The problem tells me the center is $(0, \frac{2}{3})$. So, $h=0$ and $k=\frac{2}{3}$.
It also tells me the radius $r = \sqrt{11}$.

Next, I just plugged these numbers into the general equation:
$(x-0)^2 + \left(y-\frac{2}{3}\right)^2 = (\sqrt{11})^2$

Then, I simplified it:
$(x-0)^2$ is just $x^2$.
And $(\sqrt{11})^2$ is just $11$.

So, the final equation is $x^2 + \left(y-\frac{2}{3}\right)^2 = 11$. It's like putting pieces of a puzzle together!

Alternative answer

Answer:
$x^2 + (y-\frac{2}{3})^2 = 11$

Explain
This is a question about the equation of a circle . The solving step is:

Hey friend! So, to find the equation of a circle, we use a special formula. It's like a recipe!

The recipe for a circle's equation is: $(x-h)^2 + (y-k)^2 = r^2$

* Here, $(h, k)$ is the middle point of the circle, which we call the "center".
* And $r$ is the "radius", which is the distance from the center to any point on the edge of the circle.

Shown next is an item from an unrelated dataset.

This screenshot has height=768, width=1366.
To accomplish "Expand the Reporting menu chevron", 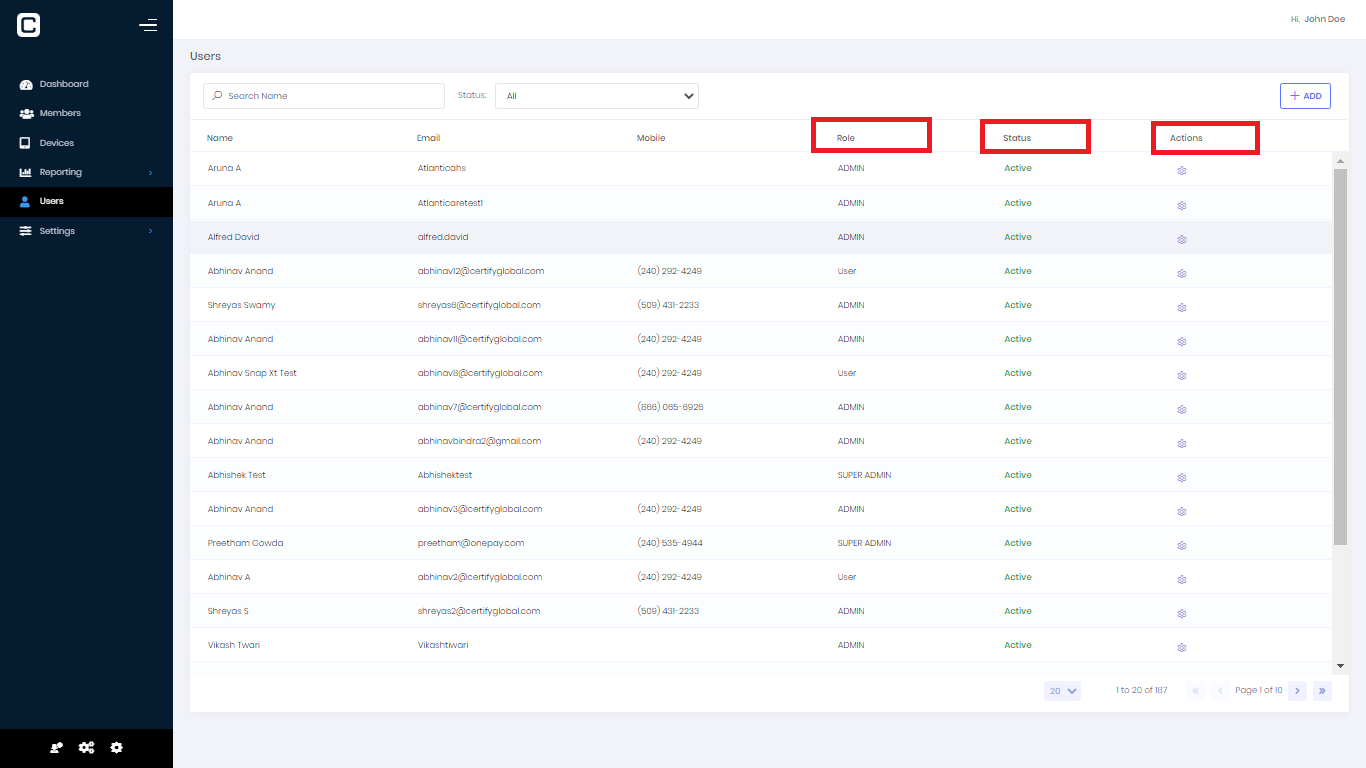I will (x=151, y=172).
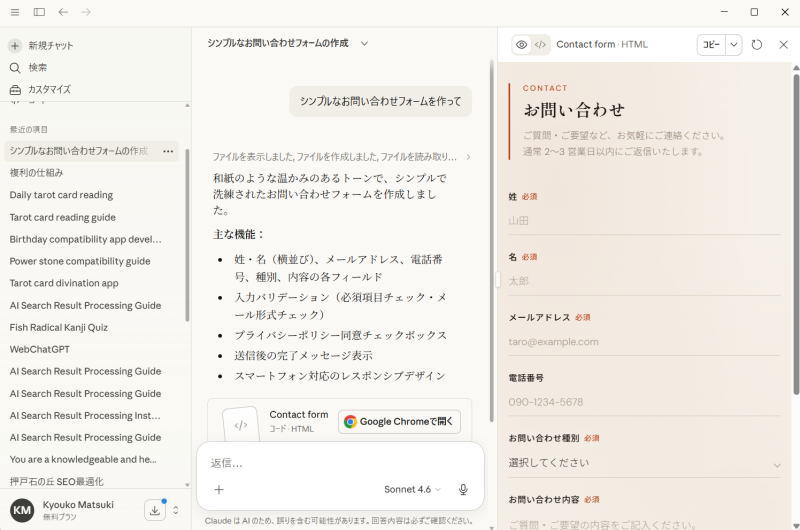Viewport: 800px width, 530px height.
Task: Select 新規チャット in the sidebar
Action: pyautogui.click(x=50, y=45)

In this problem, they told us:
* The center is $(0, \frac{2}{3})$. So, $h = 0$ and $k = \frac{2}{3}$.
* The radius is $\sqrt{11}$. So, $r = \sqrt{11}$.

Now, all we have to do is plug these numbers into our recipe!

1. Put $h=0$ into the $(x-h)^2$ part: It becomes $(x-0)^2$, which is just $x^2$.
2. Put $k=\frac{2}{3}$ into the $(y-k)^2$ part: It becomes $(y-\frac{2}{3})^2$.
3. Put $r=\sqrt{11}$ into the $r^2$ part: It becomes $(\sqrt{11})^2$. When you square a square root, they cancel each other out, so $(\sqrt{11})^2 = 11$.

So, putting it all together, we get:
$x^2 + (y-\frac{2}{3})^2 = 11$

And that's it! It's like fitting the pieces of a puzzle together!